Chapter 2

Jeremy could not move, speak. Happenings were happening too fast, and his mind switched from simple sentences. There was no subject, object, predicate, meaning predicated on simple words one after the other. He was stuck on four syllables: Alexandra.

Alexandra held hostage, Alexandra beneath a crush of rubble. Four syllables with life pulled out from under her. He thought of how he’d never told her he wanted them to die very old, him first, of course, and holding her hand. He had not even told Alexandra he wanted to choose paper towels with her.

Assimilate to the moment: in the offices of Strategic Hedge International, the volume of the television normally tuned to Bloomberg was turned high. Coffers stood erect before the men. It was tragic, the explosion, explosions, he told them, and the lesson from oh-one was it was time to execute the list. They must, he said, offload. Sell before the fall. Banks and hotels, British Airways. Buy up pharma. It is the responsibility owed their investors.

Gavin Thomas’s hands already maneuvered over his desk.

Try again: once, twice. Fingers clumsy on his mobile. At his ear: this is the sound of not reaching Alexandra.

Soon the internet servers failed, and at some point after it had been confirmed phone lines had gone down, Jeremy heard talking torsos declare normal programming had ceded to breaking news. One dead. King’s Cross and Russell Square. Old Street. Moorgate. One turned to twenty. Twenty dead.

“More information is worse news now,” someone said.

And it was true, Jeremy knew. Jeremy knew breaking news became broken history, knew news early in an emergency was a broadcast of provisional facts. Later, they’d shed authority, permute, redetermine. Information would redouble. He listened for names. Hers. From the flatscreen, the police commissioner announced it wasn’t coincidence on the Underground; it was terror. Jeremy did not need to be told.

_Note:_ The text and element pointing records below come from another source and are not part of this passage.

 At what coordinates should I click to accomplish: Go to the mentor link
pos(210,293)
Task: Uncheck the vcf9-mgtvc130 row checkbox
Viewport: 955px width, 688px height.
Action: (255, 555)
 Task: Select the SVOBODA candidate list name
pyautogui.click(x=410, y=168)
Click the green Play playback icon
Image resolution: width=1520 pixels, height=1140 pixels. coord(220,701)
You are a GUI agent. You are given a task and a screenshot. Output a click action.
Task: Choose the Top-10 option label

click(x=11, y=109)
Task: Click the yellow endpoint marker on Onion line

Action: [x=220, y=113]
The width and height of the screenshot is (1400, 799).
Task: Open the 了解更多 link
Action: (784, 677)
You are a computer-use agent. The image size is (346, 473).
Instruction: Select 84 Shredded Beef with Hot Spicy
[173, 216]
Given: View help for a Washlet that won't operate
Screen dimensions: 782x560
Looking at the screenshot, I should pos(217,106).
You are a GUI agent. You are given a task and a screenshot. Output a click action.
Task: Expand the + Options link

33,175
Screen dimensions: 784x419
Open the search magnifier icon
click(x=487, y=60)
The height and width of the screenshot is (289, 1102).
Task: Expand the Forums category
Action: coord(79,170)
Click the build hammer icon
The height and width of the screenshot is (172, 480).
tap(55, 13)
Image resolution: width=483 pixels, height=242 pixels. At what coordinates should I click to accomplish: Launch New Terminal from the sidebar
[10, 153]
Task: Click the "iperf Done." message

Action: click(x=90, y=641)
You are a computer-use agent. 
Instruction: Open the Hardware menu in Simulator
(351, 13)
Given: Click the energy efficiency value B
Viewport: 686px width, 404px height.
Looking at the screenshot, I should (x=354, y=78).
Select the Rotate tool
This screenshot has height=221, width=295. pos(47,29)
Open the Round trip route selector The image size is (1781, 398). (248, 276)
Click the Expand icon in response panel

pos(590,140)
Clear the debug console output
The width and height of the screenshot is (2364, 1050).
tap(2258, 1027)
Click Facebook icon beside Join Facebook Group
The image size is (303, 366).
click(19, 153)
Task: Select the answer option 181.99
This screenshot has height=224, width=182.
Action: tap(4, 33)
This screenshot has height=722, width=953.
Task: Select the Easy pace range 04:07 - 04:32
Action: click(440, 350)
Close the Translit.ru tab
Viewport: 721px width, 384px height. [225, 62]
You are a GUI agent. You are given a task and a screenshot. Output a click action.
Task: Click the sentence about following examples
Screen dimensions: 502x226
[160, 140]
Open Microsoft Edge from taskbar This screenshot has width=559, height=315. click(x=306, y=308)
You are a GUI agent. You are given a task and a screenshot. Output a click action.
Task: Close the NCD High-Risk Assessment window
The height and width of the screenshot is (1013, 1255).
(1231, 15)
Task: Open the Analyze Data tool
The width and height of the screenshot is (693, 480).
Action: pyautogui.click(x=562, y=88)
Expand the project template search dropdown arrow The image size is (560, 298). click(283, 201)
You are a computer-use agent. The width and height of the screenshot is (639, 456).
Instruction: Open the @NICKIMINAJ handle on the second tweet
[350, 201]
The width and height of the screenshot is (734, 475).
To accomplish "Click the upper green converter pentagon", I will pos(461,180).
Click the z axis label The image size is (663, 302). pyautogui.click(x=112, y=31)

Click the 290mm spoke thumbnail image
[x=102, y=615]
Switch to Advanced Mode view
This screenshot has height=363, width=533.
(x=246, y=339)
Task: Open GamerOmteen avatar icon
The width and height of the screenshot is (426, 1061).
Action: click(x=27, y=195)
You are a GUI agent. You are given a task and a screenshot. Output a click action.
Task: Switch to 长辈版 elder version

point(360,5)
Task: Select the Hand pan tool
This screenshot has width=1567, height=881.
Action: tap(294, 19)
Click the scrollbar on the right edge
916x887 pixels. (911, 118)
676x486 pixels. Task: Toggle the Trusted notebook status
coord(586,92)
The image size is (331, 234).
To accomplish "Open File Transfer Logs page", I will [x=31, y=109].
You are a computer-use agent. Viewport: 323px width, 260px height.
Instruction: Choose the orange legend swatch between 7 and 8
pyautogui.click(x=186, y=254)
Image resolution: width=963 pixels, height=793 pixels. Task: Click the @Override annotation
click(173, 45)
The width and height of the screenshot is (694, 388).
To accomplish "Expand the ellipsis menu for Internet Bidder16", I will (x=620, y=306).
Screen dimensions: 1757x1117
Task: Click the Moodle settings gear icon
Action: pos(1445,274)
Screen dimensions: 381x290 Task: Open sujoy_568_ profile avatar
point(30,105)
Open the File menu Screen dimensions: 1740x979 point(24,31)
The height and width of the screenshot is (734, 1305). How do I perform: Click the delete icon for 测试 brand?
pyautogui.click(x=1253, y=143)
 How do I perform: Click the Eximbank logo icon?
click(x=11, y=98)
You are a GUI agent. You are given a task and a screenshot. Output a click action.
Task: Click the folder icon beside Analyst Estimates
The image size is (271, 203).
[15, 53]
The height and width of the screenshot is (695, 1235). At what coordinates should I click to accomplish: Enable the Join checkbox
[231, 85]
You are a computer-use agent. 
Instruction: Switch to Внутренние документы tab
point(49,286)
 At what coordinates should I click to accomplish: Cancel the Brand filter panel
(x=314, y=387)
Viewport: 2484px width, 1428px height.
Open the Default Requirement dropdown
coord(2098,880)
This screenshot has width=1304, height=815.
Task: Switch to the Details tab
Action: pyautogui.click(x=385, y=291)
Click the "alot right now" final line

Around the room, the men of Strategic turned to each other. Speculation shaped their lips. Proximity to the US Embassy at Grosvenor and a dense shopping strip meant that another attack could take them too, or else, maybe that was optimistic. Maybe everywhere meant open to the end.

“In a city of eight million people,” Thomas was saying, “consider stat’s twenty in eight million. Fact is, good fraction. Good odds.”

But Jeremy could not weigh probabilities. He could only think of the impossible. He once had had the other phone, the one his people had given him, not these numbers to nowhere, buttons that wouldn’t reach. He could only think of the impossible, though even if he did have the old phone, even if she were alive to call, she’d be on the regular service, the felled one. Alexandra couldn’t answer on the secure line. She, after all, had never been a spy.